The impact of customization of TruRisk™ Score:
- Original data remains intact and unaltered
- Scores become more business-contextual
- Adjustments are non-destructive
- Fully auditable and reversible
You can customize the TruRisk™ score by using risk and compensatory factors.
Custom Factors
Focus remediation efforts on what truly impacts your organization by dynamically adjusting TruRisk™ scores based on contextual risk.
- Increase Risk for High-Exposure Assets
Automatically elevate TruRisk™ scores for internet-facing systems, privileged accounts, critical business assets, or unpatched high-risk vulnerabilities—ensuring environmental risk is accurately reflected. - Enhance TruRisk™
Improve scoring precision by incorporating real-world exposure and business context into risk calculations. - Highlight Critical Exposures
Identify and amplify conditions that significantly increase the likelihood of attack or business impact. - Add Custom Risk Factors
Tailor risk scoring to your organization’s industry, geography, regulatory requirements, or asset role.
Custom Risk Factor
To create the custom Risk Factor, follow these steps:
- Navigate to Risk Management tab > Risk Customization > Risk Factors > Create Risk Factor.
- Enter the Basic Details, such as Risk Factor Name and Description, and click Next.
- Enter the Criteria for the Risk Factor Settings.
- To create criteria for the rule, enter Asset Criteria and Label and click Next.
Optionally, you can select criteria for Vulnerability and Misconfiguration.
Criteria apply only to active vulnerabilities. Fixed vulnerabilities are excluded.
-
In Impact & Scope, you can select Impact in the form of Points, Percentage, or Levels.
-
Select the Scope, add the factors, and click Next.
-
Review all the details you have entered, and click Create.

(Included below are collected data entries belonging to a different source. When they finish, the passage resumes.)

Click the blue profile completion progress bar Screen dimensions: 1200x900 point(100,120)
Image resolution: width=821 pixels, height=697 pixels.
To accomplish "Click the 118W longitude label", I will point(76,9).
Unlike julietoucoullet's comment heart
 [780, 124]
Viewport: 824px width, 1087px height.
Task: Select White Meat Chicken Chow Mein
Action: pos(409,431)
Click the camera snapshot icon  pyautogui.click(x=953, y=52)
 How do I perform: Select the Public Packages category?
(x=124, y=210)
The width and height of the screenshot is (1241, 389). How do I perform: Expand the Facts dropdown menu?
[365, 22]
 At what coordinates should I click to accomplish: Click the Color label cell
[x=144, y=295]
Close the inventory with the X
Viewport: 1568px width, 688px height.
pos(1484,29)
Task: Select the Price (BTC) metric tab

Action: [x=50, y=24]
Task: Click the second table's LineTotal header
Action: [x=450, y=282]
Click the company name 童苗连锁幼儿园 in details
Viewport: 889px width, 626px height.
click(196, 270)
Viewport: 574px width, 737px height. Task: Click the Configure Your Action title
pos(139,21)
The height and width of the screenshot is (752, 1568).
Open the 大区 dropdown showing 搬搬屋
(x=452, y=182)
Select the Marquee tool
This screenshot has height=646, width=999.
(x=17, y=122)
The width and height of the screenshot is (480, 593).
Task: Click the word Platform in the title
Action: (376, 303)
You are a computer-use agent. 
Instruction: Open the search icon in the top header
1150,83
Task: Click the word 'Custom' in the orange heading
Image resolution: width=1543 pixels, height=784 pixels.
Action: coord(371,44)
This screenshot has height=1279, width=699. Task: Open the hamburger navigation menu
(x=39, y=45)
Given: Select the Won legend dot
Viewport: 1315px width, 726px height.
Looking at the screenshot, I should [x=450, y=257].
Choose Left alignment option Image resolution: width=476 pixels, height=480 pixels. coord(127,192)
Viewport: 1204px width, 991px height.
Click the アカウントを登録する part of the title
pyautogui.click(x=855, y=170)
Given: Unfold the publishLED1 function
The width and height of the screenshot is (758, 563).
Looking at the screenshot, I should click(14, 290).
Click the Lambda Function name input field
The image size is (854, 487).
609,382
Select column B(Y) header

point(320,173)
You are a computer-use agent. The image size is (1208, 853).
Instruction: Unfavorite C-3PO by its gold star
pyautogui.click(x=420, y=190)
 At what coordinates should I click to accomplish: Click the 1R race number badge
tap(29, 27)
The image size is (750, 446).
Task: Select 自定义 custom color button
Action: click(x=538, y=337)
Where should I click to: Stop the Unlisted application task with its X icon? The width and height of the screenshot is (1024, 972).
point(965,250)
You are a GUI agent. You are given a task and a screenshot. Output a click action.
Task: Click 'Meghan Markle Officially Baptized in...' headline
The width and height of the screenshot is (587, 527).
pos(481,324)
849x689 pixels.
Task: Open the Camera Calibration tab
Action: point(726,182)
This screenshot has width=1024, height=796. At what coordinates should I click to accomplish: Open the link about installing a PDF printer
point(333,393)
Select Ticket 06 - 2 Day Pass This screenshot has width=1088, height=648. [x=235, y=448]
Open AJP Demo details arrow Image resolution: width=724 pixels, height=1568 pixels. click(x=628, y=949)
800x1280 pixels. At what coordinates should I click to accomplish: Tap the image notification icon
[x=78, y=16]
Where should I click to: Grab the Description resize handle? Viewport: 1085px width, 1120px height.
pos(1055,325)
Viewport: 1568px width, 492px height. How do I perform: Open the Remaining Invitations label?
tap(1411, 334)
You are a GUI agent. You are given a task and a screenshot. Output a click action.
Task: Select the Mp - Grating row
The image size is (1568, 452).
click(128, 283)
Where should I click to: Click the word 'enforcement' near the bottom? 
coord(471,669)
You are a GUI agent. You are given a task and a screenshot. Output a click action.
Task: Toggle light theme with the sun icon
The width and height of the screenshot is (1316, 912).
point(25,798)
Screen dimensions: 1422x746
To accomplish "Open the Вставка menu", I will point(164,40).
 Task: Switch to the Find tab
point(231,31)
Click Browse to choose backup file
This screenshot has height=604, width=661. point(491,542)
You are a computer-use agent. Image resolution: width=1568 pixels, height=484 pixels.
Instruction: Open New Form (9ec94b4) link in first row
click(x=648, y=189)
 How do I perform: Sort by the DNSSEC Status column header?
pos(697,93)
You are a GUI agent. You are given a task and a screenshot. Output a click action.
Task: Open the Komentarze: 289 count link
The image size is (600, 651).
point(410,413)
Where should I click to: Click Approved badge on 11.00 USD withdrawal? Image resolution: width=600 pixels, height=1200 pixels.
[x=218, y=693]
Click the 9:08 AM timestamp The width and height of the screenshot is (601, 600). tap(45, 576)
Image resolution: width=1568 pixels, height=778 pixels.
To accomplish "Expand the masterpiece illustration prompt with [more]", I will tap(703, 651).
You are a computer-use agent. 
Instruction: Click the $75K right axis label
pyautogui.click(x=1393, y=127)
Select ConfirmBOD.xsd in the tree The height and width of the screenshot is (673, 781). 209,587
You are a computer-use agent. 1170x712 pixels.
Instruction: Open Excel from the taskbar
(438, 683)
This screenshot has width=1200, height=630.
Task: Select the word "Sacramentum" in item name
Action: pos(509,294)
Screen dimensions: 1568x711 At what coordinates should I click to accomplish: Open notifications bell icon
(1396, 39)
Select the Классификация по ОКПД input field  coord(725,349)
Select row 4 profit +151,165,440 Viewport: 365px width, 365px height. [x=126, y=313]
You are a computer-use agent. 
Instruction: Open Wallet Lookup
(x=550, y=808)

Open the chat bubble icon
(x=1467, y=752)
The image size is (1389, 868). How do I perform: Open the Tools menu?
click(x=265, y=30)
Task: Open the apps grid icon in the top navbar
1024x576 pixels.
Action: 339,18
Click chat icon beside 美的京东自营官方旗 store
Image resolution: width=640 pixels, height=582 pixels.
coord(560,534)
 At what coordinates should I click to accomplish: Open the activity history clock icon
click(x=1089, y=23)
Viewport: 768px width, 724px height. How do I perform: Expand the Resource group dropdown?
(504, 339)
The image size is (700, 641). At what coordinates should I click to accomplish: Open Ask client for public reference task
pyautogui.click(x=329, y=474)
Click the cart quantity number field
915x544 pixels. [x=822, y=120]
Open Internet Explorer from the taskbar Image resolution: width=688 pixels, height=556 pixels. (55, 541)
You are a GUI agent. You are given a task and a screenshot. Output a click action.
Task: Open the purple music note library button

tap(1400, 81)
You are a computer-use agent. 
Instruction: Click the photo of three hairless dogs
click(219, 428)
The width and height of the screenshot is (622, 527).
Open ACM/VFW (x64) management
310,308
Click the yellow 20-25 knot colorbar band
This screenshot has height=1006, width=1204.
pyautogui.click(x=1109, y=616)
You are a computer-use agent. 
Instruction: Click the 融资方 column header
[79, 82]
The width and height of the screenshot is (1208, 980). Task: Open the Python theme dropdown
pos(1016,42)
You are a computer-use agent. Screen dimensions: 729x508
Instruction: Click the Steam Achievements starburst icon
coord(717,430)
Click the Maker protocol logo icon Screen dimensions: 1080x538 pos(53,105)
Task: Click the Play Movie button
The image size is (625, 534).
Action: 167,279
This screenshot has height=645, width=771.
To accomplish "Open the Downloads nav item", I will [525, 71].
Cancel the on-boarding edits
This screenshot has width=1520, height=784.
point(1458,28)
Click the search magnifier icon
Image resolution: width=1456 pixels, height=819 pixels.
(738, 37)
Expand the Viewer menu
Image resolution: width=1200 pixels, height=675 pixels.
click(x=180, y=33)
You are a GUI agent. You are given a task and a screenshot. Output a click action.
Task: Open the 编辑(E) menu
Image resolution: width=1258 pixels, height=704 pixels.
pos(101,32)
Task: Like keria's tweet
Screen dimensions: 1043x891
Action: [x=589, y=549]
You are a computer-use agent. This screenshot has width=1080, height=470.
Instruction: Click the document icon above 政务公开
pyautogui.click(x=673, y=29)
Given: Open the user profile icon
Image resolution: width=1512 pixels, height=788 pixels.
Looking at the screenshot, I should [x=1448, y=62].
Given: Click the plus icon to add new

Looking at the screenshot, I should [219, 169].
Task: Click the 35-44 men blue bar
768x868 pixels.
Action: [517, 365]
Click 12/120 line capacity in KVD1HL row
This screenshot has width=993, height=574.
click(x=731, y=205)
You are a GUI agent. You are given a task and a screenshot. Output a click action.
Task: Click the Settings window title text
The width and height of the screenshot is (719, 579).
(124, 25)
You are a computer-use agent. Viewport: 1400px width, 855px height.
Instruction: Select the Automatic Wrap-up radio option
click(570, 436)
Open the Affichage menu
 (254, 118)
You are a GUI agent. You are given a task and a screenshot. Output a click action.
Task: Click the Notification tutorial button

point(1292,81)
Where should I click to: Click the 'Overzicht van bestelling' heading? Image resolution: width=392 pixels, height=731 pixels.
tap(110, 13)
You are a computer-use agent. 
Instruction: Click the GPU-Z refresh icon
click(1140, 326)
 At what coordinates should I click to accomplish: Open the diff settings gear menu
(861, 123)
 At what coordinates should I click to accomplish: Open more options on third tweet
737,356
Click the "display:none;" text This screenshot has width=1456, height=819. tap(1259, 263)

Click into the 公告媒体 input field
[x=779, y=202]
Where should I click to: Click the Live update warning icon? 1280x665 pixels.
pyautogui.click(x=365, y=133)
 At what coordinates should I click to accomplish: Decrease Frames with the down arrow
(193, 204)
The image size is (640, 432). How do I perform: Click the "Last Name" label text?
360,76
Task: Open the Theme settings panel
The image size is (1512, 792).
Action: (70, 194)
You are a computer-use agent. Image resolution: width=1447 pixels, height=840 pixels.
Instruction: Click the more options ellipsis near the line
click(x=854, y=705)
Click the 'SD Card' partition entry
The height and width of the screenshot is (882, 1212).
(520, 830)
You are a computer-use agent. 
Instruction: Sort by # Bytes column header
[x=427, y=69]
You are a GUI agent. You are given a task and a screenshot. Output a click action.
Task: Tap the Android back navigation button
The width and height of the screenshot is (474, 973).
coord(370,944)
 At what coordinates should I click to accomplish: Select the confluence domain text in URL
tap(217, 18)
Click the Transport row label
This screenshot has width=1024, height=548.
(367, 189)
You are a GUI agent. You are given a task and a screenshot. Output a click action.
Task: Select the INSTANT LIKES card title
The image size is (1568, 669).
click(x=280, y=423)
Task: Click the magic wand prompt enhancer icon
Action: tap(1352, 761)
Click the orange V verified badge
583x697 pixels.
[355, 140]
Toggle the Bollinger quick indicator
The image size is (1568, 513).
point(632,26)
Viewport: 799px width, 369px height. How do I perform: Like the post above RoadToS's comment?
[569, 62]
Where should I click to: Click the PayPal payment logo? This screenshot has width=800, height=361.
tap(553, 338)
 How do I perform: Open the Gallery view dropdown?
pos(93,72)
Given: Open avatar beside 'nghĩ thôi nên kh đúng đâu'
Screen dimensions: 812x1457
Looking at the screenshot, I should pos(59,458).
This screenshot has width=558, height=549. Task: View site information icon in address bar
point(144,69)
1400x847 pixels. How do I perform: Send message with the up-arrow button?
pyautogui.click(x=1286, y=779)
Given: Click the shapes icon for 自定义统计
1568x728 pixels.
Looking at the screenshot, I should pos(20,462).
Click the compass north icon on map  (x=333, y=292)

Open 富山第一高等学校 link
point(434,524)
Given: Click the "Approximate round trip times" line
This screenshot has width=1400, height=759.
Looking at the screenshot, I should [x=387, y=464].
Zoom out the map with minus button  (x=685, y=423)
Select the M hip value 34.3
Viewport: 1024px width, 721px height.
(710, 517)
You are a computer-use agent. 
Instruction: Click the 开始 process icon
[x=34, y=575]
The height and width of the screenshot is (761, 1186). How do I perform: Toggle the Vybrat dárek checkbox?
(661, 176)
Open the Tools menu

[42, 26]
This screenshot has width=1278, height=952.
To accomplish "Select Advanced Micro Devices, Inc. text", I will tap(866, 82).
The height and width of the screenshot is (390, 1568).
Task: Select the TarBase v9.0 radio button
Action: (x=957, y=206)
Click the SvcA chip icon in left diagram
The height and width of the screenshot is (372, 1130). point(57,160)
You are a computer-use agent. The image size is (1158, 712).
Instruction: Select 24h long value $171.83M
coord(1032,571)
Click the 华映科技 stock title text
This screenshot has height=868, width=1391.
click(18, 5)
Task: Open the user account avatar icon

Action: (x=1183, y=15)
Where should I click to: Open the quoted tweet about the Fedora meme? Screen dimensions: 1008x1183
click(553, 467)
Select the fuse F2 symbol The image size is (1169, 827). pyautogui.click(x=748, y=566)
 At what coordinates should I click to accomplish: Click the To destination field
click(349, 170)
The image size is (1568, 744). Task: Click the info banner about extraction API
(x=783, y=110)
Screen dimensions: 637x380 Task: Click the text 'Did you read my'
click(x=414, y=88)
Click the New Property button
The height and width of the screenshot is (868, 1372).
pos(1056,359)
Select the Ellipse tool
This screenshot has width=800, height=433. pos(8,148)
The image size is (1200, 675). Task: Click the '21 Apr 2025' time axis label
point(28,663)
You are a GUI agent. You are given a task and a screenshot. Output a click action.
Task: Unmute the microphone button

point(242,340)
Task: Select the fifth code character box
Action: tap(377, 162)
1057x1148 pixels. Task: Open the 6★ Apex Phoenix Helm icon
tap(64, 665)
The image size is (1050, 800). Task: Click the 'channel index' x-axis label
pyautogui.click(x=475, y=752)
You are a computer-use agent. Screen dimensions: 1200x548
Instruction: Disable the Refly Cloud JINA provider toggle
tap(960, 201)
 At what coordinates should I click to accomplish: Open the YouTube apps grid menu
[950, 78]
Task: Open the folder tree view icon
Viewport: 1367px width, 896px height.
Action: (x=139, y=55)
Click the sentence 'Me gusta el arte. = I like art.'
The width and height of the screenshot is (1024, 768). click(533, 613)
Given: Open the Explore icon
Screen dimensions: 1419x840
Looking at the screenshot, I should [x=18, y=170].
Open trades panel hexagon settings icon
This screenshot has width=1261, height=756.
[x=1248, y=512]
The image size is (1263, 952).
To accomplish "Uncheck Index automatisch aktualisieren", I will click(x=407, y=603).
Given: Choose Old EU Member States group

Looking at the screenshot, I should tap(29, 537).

Your Risk Factor has been created and is available in the Risk Factor tab.
Custom Compensatory Factors
Refine TruRisk™ scoring by accounting for existing security controls that meaningfully reduce exposure. Compensatory Factors allow you to adjust risk downward when strong protections such as EDR, firewalls, or network segmentation are in place.
Navigate to Risk Management tab > Risk Customization > Risk Factors or Compensatory Factors to define and apply custom factors tailored to your environment.
The following screenshot shows one example of the TruRisk™ Customization. The image illustrates how TruRisk™ scoring is dynamically customized through a structured rule application order that combines system-defined and user-defined factors. The TruRisk™ is fully customizable through additive and subtractive factors, applied in a defined order, enabling organizations to transition from static vulnerability severity to dynamic, environment-aware, business-aligned risk scoring.
Risk Factors amplify exposure. Compensatory Factors credit defenses. The order of application ensures a controlled, predictable score transformation.
To create the custom Compensatory Factor, follow these steps:
- Navigate to Risk Management tab > Risk Customization > Compensatory Factors > Create Compensatory Factor.
- Enter the Basic Details, such as Compensatory Factor Name and Description, and click Next.
- Enter the Criteria for the Compensatory Factor Settings.
- To create criteria for the rule, enter Asset Criteria and Label and click Next.
Optionally, you can select criteria for Vulnerability and Misconfiguration.Criteria apply only to active vulnerabilities. Fixed vulnerabilities are excluded.
-
In Impact & Scope, you can select Impact in the form of Points, Percentage, or Levels.
-
Select the Scope, add the factors, and click Next.
-
Review all the details you have entered, and click Create.
Your Compensatory Factor has been created and is available in the Risk Factor tab.